The price of naloxone, the heroin overdose antidote, is skyrocketing, according to police departments and public health officials across the country. In some cases, prices for the drug have increased by 50 percent or more.
“It’s not an incremental increase,” Chuck Wexler, Executive Director of the Police Executive Research Forum, told The New York Times. “There’s clearly something going on.” Dr. Phillip O. Coffin, Director of Substance Abuse Research at the San Francisco Department of Public Health, said the price rise will decrease access to the medication.
Naloxone, also known by the brand name Narcan, reverses the effects of an overdose of heroin or opioid painkillers. Police departments around the nation have announced plans to stock up on naloxone, according to the newspaper.
The antidote has long been used by emergency rooms and paramedics. Last month, the World Health Organization said increasing the availability of naloxone could prevent more than 20,000 deaths in the United States annually. Naloxone, which previously was available only as an injectable drug, can now be administered as a nasal spray. It works quickly, without side effects.

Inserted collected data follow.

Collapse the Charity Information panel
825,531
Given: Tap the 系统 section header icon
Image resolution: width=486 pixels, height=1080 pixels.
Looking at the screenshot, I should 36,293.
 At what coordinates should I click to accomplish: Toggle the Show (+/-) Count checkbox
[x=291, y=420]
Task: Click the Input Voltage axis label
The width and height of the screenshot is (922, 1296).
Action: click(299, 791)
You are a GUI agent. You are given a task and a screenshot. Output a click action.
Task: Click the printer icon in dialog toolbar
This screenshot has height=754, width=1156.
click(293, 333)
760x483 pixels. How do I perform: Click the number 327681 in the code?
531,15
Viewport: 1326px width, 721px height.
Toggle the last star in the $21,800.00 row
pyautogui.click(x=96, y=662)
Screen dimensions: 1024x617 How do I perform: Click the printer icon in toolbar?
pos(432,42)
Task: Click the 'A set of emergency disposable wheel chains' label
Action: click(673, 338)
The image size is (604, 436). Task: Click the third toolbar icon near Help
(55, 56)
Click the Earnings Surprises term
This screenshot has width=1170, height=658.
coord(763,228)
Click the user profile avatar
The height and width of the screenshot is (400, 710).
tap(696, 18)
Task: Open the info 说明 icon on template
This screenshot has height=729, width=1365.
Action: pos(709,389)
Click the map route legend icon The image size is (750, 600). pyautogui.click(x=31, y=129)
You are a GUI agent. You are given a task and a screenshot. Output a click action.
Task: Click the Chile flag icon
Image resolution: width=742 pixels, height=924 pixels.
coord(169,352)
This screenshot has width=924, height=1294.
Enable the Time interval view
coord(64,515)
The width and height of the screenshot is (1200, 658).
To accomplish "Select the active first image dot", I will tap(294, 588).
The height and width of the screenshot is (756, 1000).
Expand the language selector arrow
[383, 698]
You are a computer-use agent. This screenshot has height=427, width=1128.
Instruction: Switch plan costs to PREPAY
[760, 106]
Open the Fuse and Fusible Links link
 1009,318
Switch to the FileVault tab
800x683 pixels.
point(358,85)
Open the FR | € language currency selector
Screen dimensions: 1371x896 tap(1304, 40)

A growing number of states have passed laws increasing access to naloxone. As of September 2014, there were 24 states with such laws. Most of the laws allow doctors to prescribe naloxone to friends and family members of a person who abuses opioids. The laws also remove legal liability for prescribers and for those who administer naloxone.
This week, New York Attorney General Eric Schneiderman wrote to the chief executive of a company that makes naloxone, calling the price increase unacceptable, and demanding an explanation. “A dose of naloxone that a participating police department had purchased for $14.90 in August is now selling for $34.50,” he wrote.